Известие об убийстве Эрнста фон Рата Гитлер получил на партийном собрании в Мюнхене; партийные активисты с тревогой следили за реакцией Гитлера. На вопрос Геббельса, следует ли применять полицейские силы для предотвращения антиеврейских выступлений в Германии, Гитлер сказал: «Я считаю, что против спонтанных действий немецкого народа не нужно ничего предпринимать, напротив, для нас это может стать шансом для окончательного решения еврейского вопроса»{653}. В этом был он весь – его слова можно было трактовать как угодно. Геббельс, который в этот период испытывал некоторые трудности в поисках пропагандистских акцентов, сразу ухватился за мысль об организации погрома{654}. В результате действий нацистских активистов 11 ноября 1938 г. было разгромлено 815 еврейских магазинов, подожжено 18 универмагов, 171 жилой дом разорен и сожжен, сожжена 191 синагога, еще 76 сильно повреждены, 11 кладбищенских строений на еврейских кладбищах повреждены, а 3 полностью разрушены. В течение двух дней было арестовано 20 тыс. евреев, 7 арийцев и 2 иностранца, 36 евреев было убито, 36 тяжело ранено{655}.

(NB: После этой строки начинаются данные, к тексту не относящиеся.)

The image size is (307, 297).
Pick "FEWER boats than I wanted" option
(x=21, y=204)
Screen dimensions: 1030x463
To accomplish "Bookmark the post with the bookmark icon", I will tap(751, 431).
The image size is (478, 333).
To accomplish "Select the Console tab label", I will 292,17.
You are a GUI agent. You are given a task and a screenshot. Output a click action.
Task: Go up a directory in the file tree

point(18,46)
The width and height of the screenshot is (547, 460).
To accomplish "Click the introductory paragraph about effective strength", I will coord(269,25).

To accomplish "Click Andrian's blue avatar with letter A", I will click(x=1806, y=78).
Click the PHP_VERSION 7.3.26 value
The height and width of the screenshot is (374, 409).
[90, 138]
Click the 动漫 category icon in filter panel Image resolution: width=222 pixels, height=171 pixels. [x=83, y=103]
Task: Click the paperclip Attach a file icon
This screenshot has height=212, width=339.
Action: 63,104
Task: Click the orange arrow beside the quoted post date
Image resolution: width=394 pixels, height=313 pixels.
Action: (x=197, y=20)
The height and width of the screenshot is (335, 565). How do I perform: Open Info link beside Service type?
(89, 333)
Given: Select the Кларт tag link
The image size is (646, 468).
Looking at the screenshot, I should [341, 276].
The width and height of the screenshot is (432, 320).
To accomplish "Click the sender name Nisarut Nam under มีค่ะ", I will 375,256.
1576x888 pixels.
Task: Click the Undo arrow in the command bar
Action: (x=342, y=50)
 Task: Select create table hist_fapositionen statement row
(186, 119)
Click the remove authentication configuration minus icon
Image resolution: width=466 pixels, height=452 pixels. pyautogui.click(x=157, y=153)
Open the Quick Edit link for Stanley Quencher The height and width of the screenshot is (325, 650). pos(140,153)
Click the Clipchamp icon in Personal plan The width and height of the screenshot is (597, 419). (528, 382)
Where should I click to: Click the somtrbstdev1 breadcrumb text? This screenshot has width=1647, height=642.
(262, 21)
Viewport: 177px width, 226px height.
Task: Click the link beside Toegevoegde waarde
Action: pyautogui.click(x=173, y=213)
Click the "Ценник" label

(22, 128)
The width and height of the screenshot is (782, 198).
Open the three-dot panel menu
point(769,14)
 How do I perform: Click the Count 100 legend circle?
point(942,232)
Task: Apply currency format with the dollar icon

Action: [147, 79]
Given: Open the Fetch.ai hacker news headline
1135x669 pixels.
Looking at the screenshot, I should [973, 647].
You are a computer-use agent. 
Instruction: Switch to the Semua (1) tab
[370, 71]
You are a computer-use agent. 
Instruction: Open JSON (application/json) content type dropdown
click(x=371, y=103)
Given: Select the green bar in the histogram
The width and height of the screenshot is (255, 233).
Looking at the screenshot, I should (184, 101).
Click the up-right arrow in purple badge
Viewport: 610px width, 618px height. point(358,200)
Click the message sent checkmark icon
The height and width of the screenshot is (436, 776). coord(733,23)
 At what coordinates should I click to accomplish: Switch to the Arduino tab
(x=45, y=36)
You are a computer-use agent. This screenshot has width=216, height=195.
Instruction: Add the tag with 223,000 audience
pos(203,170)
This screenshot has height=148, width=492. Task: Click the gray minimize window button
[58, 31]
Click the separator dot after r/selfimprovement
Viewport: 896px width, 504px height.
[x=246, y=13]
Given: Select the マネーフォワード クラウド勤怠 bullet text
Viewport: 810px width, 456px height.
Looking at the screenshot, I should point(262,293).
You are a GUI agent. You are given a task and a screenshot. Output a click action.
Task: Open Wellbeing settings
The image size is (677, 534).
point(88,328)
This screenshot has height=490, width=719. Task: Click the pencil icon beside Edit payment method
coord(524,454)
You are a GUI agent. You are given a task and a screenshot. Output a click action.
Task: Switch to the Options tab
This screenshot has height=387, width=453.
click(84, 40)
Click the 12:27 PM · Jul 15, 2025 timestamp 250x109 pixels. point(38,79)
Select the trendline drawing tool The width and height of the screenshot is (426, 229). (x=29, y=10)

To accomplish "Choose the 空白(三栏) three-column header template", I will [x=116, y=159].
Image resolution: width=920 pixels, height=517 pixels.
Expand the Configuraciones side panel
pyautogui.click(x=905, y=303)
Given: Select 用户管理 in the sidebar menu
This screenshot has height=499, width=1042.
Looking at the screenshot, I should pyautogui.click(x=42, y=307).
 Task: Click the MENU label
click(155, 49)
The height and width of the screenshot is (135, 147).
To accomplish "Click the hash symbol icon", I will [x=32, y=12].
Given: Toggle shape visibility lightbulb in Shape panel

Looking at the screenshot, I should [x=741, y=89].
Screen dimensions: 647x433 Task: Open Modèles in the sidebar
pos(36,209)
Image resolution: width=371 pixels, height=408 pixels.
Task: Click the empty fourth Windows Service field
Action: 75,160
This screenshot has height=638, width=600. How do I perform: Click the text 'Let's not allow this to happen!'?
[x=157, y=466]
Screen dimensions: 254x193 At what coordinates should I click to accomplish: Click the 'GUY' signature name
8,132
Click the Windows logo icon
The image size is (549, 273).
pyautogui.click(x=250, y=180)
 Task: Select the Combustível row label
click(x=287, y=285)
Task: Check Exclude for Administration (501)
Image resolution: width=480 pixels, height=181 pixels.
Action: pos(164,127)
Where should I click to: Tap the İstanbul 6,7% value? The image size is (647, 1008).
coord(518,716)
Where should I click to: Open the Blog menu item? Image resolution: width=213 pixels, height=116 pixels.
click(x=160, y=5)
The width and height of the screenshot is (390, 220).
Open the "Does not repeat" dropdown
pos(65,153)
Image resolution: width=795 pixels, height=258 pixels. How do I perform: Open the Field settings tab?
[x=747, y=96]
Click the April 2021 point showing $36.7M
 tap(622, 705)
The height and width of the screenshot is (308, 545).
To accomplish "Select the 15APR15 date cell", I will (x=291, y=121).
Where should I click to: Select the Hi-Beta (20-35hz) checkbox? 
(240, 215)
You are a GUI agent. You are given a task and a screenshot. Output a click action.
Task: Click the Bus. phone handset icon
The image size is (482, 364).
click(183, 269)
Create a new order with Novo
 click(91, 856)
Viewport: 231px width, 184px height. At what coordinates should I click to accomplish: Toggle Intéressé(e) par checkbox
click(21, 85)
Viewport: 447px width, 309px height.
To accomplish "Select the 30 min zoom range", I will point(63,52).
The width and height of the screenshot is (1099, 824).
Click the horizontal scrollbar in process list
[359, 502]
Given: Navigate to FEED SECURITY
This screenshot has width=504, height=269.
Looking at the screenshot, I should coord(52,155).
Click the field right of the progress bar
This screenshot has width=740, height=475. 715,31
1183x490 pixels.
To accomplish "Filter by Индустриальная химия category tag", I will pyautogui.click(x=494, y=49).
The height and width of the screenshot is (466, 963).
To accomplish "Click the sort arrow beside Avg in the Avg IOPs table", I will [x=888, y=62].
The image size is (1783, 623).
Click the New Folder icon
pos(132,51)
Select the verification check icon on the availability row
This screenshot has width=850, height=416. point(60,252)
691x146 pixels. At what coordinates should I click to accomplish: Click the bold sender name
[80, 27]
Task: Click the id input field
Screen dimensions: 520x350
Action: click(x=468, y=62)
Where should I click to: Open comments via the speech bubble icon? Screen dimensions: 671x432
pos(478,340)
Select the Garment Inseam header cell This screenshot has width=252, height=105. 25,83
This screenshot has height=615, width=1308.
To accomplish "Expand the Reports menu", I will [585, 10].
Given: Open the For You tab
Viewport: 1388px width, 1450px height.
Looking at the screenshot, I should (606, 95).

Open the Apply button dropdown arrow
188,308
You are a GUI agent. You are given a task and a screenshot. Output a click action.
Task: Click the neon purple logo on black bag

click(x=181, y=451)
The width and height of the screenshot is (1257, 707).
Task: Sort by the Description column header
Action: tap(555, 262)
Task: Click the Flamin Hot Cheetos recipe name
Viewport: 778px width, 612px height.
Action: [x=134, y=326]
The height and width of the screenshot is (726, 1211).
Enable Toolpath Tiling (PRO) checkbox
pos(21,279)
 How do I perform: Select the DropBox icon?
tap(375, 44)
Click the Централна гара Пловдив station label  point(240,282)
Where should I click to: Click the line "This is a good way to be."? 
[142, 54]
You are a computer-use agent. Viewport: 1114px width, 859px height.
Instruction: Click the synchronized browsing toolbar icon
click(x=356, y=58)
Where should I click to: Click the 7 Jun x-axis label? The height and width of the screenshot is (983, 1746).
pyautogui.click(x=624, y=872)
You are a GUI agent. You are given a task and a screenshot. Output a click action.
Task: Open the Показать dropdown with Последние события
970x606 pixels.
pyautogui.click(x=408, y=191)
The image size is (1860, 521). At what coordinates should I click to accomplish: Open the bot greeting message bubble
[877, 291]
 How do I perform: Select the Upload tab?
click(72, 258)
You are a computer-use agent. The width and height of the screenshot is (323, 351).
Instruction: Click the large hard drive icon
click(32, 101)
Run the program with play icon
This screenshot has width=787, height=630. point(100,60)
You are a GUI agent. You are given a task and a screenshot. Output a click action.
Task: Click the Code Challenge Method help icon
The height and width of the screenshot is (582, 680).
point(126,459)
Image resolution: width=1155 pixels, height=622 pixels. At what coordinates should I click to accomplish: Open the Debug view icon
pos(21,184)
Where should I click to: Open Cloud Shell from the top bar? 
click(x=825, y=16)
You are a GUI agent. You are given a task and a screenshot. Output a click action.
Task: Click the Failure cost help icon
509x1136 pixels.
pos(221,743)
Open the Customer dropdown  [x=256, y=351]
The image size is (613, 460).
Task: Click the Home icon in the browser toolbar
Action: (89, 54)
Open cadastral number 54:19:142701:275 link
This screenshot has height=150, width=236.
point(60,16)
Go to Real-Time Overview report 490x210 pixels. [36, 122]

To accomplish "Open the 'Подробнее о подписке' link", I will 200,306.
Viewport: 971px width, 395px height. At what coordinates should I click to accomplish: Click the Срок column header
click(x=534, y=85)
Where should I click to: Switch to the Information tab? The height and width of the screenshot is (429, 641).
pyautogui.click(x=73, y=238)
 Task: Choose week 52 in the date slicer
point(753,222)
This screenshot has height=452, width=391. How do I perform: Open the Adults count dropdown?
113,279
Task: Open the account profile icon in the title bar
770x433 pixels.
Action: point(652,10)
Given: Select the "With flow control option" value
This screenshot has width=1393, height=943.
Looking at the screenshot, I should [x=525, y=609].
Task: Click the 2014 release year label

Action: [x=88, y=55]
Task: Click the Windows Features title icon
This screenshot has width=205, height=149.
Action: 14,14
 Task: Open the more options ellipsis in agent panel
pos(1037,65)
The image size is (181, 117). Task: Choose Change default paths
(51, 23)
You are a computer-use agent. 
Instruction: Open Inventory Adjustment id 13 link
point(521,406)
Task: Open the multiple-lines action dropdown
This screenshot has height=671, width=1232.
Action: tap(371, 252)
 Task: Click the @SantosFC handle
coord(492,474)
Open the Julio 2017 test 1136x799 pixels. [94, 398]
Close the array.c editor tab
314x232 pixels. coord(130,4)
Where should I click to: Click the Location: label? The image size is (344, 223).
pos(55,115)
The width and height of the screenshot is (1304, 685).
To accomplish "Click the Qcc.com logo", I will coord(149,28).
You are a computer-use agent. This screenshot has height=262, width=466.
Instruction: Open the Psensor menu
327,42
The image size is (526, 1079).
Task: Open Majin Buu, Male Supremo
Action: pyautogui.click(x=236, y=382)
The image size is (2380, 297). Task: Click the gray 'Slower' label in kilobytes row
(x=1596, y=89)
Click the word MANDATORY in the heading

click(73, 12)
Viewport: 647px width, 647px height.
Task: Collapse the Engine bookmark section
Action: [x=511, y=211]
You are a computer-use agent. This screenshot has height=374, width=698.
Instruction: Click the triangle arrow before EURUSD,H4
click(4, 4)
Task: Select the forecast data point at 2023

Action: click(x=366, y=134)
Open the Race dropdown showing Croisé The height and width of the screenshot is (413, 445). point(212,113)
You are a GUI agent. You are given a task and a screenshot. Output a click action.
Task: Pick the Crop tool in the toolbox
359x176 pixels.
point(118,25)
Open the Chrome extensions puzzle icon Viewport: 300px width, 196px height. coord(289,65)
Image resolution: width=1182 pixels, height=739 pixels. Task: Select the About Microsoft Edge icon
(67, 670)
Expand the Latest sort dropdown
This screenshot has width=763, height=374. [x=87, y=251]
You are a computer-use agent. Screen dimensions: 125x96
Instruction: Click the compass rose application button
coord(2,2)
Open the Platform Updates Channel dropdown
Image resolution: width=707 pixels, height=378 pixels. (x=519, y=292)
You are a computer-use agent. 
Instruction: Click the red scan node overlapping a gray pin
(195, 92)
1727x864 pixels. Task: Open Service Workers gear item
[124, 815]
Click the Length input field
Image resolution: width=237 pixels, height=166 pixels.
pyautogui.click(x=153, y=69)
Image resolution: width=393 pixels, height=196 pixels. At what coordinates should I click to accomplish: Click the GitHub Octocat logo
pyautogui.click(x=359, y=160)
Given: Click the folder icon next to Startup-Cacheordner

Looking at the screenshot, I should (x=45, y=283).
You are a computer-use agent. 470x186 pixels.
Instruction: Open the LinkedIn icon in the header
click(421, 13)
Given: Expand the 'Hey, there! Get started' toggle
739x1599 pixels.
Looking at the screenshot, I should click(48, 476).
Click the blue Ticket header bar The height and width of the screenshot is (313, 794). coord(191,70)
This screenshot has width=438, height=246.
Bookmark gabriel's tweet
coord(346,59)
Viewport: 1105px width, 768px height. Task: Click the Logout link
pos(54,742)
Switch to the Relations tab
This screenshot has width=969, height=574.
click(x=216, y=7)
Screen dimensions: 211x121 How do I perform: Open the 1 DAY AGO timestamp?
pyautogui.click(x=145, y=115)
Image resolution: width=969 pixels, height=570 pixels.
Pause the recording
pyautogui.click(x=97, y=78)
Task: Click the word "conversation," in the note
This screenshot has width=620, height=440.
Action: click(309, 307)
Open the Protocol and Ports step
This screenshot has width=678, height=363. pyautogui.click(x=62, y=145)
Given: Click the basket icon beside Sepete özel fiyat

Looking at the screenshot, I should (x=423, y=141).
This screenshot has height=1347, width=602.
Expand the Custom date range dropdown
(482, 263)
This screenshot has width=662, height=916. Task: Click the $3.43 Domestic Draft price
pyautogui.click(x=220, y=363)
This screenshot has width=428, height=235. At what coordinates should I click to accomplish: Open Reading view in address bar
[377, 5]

Геринг неодобрительно отозвался о бесполезных материальных потерях; даже Гиммлеру и руководству СС погром пришелся не по вкусу, так как он противоречил четко рассчитанной, неэмоциональной линии поведения СС в еврейском вопросе. Один из руководителей СД О. Олендорф был «глубоко возмущен», другой генерал СС, Карл Вольф, говорил о «проигранной битве».
Собственно, в эти дни стало ясно, что нацистам не удалось создать общий антисемитский фронт. Наряду с христианскими и гуманистическими мотивами имели значение и либеральные мотивы: люди либеральных убеждений считали погромщиков и их лозунги «варварскими», «некультурными». СД в своих «Вестях из Рейха» передавала, что многие либерально настроенные немцы готовы были заступиться за евреев. Наиболее отрицательное отношение к погрому было на юге и западе Германии, то есть в католических районах; на севере, в протестантских районах, погром был встречен более лояльно{656}.